Ouroboros
The climate movement devours itself leaving behind broken institutions
ProPublica, in partnership with Drilled Media, has a flashy exposé on BP funding of the emissions “stabilization wedges” framework developed by Stephen Pacala and Robert Socolow in 2004. The exposé blames industry money in academia for the climate movement’s folly in chasing infeasible energy policy for 20 years.
Effectively, the same sect of a movement that named anyone who did not accept the wedges paper as a “climate delayer” now argues that the wedges paper was itself a fossil fuel led conspiracy that took advantage of influence hungry academic researchers.
The issue here is not the source of funds, industry or otherwise, but the ineffective management of institutional and author conflicts of interest (COI).

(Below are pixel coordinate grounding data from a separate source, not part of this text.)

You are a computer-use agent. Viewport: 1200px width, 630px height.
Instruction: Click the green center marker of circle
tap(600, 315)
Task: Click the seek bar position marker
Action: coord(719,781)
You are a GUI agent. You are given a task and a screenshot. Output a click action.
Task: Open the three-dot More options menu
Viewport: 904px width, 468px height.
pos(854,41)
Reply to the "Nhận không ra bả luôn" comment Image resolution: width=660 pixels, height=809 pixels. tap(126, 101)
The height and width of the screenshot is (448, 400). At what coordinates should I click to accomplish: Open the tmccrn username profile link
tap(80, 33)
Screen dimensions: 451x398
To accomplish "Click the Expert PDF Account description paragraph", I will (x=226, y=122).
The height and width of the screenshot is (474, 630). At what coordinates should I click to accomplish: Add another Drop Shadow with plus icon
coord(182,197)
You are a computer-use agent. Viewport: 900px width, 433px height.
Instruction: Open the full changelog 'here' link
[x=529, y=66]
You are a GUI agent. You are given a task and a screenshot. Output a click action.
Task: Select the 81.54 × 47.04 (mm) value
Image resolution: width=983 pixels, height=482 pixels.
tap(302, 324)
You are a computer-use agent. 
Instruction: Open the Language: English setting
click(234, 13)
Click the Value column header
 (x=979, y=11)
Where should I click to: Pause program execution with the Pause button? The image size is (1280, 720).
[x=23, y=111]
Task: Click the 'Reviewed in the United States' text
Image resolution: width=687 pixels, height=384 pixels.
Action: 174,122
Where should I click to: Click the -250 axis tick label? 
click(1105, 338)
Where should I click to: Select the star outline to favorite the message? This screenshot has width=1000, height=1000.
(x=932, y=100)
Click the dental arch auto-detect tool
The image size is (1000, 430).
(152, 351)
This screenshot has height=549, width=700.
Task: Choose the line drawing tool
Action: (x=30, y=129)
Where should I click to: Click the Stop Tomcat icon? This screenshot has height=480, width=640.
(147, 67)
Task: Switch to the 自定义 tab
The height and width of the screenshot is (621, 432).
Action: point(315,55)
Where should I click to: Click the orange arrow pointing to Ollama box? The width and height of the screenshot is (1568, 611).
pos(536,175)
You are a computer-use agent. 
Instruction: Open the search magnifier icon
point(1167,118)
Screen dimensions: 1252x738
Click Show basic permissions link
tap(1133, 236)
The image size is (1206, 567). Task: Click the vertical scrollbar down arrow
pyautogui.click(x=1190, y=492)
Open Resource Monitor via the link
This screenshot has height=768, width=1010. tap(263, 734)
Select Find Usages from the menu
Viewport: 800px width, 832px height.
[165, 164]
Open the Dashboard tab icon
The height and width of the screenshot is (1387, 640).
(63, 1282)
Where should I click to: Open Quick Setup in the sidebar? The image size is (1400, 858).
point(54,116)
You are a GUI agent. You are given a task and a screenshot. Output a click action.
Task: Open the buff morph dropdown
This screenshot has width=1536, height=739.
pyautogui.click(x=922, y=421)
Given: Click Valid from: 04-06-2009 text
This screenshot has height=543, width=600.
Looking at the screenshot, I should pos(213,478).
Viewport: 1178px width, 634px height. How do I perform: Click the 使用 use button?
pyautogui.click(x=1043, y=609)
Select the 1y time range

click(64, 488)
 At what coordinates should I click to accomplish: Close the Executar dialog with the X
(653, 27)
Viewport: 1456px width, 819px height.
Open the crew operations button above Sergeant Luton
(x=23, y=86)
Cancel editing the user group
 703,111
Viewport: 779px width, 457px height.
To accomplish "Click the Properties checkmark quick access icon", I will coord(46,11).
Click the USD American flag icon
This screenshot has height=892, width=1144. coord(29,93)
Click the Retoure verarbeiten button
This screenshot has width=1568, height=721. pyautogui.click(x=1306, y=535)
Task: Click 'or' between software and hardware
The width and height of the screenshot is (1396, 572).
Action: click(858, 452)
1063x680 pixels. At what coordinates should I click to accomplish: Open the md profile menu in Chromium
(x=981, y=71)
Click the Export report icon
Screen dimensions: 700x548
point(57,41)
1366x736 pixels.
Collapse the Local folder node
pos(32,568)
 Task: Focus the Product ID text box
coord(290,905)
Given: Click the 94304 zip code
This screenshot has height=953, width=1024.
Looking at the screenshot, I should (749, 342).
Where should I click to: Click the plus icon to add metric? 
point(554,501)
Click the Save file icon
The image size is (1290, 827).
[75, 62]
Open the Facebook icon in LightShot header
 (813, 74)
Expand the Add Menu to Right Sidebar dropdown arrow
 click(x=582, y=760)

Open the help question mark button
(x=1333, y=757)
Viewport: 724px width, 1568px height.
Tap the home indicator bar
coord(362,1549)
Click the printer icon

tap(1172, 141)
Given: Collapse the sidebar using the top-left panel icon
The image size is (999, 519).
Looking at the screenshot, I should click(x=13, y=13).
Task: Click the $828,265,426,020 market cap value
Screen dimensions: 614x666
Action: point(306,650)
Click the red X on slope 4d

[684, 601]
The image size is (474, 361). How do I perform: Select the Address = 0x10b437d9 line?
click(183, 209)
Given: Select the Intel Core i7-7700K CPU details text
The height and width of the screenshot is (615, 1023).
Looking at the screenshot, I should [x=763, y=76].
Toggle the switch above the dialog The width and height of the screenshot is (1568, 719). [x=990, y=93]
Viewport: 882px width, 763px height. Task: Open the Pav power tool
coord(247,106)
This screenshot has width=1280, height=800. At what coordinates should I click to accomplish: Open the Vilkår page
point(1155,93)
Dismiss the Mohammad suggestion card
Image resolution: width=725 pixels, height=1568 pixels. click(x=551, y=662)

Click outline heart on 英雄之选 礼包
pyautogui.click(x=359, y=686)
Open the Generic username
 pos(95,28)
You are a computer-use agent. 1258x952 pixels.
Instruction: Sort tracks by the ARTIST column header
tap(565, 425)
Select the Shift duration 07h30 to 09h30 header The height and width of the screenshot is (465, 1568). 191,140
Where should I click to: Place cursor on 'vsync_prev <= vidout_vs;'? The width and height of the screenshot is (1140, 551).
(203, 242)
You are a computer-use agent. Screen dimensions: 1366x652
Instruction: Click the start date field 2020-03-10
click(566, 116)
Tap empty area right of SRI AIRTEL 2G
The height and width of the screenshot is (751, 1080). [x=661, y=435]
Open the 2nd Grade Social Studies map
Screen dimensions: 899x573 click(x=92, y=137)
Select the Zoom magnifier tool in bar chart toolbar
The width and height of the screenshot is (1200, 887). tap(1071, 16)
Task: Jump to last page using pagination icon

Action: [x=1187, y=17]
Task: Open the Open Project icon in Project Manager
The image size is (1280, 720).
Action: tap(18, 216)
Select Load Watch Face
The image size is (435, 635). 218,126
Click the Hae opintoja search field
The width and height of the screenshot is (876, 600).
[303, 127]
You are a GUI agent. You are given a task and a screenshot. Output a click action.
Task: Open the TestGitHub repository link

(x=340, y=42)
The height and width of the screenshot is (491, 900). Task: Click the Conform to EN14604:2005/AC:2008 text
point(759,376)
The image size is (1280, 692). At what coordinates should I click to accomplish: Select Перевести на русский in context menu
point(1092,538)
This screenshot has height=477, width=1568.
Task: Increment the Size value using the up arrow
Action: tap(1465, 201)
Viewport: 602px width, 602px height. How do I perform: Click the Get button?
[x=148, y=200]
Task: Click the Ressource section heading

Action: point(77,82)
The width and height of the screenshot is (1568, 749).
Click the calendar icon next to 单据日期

Since its creation, the wedges framework had been heavily critiqued for mischaracterizing the difficulty of the decarbonization problem given existing technologies and development trends. However, the paper became foundational to the climate movement.
Those who had dared critique the wedges paper came under the wrath of advocates and their politically oriented funders who had staked the entirety of national partisan politics on the climate issue.
Ted Nordhaus recalls the drama in the note below.
So, now, the exposé finds the wedges work was, in fact, misleading and goaded an entire generation into unrealistic energy policy and dysfunctional politics:
It made solving climate change seem possible, even simple. It claimed that the world didn’t have to wait for innovation because it had the tools to start work immediately.
But that generation was mislead because advocates and their funders would have it no other way. Functional discourse and scientific debate was fiercely squashed to the point of threatening and ending researcher careers.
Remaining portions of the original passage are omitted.